4. **Find 'y' using our 'x' value!**
* Now that we know $x = 3/4$, we can plug it into either Equation 4 or 5 to find 'y'. Let's use Equation 5: $4x + 4y = 5$.
* $4(3/4) + 4y = 5$
* $3 + 4y = 5$
* Subtract 3 from both sides: $4y = 5 - 3 \implies 4y = 2$
* Divide by 4: $y = 2/4$.
* Simplify the fraction: $y = 1/2$.

5. **Find 'z' using 'x' (or 'y')!**
* We have 'x' and 'y' now, so let's go back to one of our tidied-up equations that has 'z'. Equation 1a ($4x + 3z = 4$) looks like a good choice!
* $4(3/4) + 3z = 4$
* $3 + 3z = 4$
* Subtract 3 from both sides: $3z = 4 - 3 \implies 3z = 1$
* Divide by 3: $z = 1/3$.

6. **Double-check your work!**
* It's a smart idea to plug $x=3/4$, $y=1/2$, and $z=1/3$ back into the *original* equations to make sure they all work. (I did this, and they all matched up perfectly!)

Since we found a unique value for each variable, the system is consistent and has one unique solution.

Alternative answer

Answer: The solution to the system is x = 3/4, y = 1/2, z = 1/3. Explain
This is a question about solving a system of three linear equations with three variables . The solving step is:

Hey friend! This looks like a fun puzzle with x, y, and z all mixed up. Let's solve it step-by-step!

Our system of equations is:
1. `0.4x + 0.3z = 0.4`
2. `2y - 6z = -1`
3. `4(2x + y) = 9 - 3z`

**Step 1: Let's make the equations look a bit simpler.**
* For equation (1), those decimals can be tricky!
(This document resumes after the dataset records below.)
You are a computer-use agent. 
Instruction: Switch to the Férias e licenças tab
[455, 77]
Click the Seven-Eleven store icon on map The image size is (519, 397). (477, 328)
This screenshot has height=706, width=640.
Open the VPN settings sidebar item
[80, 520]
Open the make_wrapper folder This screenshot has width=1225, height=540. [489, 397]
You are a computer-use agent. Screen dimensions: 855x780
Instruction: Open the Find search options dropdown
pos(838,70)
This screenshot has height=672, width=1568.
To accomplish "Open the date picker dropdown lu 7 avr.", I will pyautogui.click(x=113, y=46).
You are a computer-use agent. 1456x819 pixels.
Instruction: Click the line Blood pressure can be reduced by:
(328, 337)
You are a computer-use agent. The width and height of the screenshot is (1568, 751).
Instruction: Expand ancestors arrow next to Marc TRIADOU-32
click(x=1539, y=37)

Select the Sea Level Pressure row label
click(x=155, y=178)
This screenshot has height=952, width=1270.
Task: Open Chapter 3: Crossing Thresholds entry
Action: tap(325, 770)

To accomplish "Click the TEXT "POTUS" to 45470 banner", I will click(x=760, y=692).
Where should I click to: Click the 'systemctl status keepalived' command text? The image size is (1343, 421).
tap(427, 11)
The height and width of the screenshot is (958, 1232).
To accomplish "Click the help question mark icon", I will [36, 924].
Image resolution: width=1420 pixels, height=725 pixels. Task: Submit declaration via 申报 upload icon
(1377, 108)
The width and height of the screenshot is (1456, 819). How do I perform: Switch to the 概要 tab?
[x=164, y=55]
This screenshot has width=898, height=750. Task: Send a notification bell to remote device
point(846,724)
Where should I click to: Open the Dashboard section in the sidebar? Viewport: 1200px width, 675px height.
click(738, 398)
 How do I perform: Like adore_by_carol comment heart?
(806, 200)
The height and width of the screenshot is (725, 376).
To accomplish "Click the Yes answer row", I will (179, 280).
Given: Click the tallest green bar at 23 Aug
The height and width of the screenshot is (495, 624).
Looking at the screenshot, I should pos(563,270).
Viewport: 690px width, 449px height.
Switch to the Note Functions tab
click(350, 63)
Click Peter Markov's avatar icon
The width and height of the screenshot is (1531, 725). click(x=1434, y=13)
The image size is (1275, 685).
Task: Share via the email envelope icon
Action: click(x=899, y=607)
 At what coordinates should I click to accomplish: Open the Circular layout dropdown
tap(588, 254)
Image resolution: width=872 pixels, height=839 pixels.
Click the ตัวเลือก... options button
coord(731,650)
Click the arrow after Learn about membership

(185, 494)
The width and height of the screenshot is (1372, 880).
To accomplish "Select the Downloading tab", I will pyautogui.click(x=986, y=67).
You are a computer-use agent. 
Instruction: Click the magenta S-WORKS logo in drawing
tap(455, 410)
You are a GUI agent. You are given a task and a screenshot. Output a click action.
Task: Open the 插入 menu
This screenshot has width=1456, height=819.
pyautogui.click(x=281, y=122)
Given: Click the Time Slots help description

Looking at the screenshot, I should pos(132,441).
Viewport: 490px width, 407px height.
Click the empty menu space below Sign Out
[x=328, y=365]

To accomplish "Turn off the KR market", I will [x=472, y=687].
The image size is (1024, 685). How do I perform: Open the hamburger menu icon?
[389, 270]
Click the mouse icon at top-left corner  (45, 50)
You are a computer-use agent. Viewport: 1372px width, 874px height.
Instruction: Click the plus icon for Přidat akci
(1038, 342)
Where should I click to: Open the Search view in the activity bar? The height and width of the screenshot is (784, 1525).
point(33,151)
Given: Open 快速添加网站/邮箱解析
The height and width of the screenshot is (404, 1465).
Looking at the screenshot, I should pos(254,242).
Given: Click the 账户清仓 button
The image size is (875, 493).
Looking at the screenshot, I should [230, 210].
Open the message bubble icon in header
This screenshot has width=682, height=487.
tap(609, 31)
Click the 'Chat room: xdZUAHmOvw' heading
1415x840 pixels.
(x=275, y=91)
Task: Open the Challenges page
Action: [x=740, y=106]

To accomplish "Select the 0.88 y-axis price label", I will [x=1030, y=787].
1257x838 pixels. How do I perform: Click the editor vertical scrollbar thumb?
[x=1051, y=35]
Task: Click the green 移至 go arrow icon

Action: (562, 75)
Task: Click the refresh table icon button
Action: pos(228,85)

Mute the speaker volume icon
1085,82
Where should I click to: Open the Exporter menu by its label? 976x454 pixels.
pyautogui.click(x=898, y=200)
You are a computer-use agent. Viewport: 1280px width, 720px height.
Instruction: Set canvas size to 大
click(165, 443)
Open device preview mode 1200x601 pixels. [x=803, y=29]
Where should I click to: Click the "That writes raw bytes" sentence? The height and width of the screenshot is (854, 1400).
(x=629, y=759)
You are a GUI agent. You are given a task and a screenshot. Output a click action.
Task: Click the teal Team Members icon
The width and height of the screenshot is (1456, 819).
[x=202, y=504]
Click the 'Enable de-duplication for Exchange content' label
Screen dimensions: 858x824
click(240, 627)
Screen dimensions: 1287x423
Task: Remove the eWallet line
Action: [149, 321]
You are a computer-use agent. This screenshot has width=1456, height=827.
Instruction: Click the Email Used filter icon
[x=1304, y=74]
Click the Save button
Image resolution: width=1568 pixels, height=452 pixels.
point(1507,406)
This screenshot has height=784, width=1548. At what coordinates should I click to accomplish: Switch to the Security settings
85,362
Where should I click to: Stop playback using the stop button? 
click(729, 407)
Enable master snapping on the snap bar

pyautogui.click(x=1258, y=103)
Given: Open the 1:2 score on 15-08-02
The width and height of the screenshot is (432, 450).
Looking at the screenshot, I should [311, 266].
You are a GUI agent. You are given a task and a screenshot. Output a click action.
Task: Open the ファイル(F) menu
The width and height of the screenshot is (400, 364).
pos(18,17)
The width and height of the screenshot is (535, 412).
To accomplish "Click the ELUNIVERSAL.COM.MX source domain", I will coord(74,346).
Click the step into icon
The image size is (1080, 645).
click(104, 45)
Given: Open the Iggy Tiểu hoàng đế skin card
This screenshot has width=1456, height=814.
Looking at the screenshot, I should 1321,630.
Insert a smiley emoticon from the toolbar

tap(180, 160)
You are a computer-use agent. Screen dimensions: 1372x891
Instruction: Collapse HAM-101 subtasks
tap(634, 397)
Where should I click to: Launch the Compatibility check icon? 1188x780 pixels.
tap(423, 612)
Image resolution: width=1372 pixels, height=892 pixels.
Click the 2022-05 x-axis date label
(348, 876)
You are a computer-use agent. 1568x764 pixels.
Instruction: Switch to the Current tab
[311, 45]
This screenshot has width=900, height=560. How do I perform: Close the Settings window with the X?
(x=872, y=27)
If we multiply everything by 10, it'll be easier to work with:
`10 * (0.4x + 0.3z) = 10 * 0.4`
This gives us: `4x + 3z = 4` (Let's call this **Equation A**)
* For equation (3), let's distribute the `4` on the left side and move everything with x, y, z to one side:
`8x + 4y = 9 - 3z`
If we move the `-3z` to the left side, it becomes `+3z`:
`8x + 4y + 3z = 9` (Let's call this **Equation B**)
* Equation (2) is already pretty neat, so let's keep it as is:
`2y - 6z = -1` (Let's call this **Equation C**)

So now we have a clearer system:
A: `4x + 3z = 4`
B: `8x + 4y + 3z = 9`
C: `2y - 6z = -1`

**Step 2: Find a way to get rid of one variable.**
I notice that Equation A has `3z` and Equation B also has `3z`. This is super helpful!
From Equation A, we can figure out what `3z` is in terms of `x`:
`3z = 4 - 4x`

Now, let's substitute this `(4 - 4x)` in place of `3z` in Equation B:
`8x + 4y + (4 - 4x) = 9`
Let's combine the `x` terms: `8x - 4x = 4x`
So, `4x + 4y + 4 = 9`
Now, let's move the `4` to the right side: `4x + 4y = 9 - 4`
This gives us: `4x + 4y = 5` (Let's call this **Equation D**)

We still have `z` in Equation C. Let's deal with that.
Equation C is `2y - 6z = -1`.
Notice that `6z` is just `2` times `3z`. We know `3z = 4 - 4x`, so `6z = 2 * (4 - 4x) = 8 - 8x`.
Now, substitute this `(8 - 8x)` in place of `6z` in Equation C:
`2y - (8 - 8x) = -1`
Be careful with the minus sign! `2y - 8 + 8x = -1`
Let's rearrange it to put `x` first: `8x + 2y - 8 = -1`
Move the `-8` to the right side: `8x + 2y = -1 + 8`
This gives us: `8x + 2y = 7` (Let's call this **Equation E**)

**Step 3: Solve the new system with just two variables.**
Now we have a system with only `x` and `y`!
D: `4x + 4y = 5`
E: `8x + 2y = 7`

Let's use a trick called "elimination." If we multiply Equation D by 2, the `x` terms will match Equation E:
`2 * (4x + 4y) = 2 * 5`
`8x + 8y = 10` (Let's call this **Equation D'**)

Now we have:
D': `8x + 8y = 10`
E: `8x + 2y = 7`

If we subtract Equation E from Equation D', the `8x` parts will disappear!
`(8x + 8y) - (8x + 2y) = 10 - 7`
`8x - 8x + 8y - 2y = 3`
`6y = 3`
To find `y`, divide both sides by 6:
`y = 3 / 6`
`y = 1/2`

**Step 4: Find the value of `x`.**
Now that we know `y = 1/2`, we can plug this value into either Equation D or Equation E. Let's use Equation D:
`4x + 4y = 5`
`4x + 4(1/2) = 5`
`4x + 2 = 5`
Subtract 2 from both sides:
`4x = 5 - 2`
`4x = 3`
To find `x`, divide both sides by 4:
`x = 3/4`

**Step 5: Find the value of `z`.**
We have `x = 3/4` and `y = 1/2`. Now let's find `z`.
Remember earlier we found `3z = 4 - 4x`? That's perfect to use!
`3z = 4 - 4(3/4)`
`3z = 4 - 3` (because `4 * 3/4 = 3`)
`3z = 1`
To find `z`, divide both sides by 3:
`z = 1/3`

**Step 6: We found all the answers!**
So, `x = 3/4`, `y = 1/2`, and `z = 1/3`.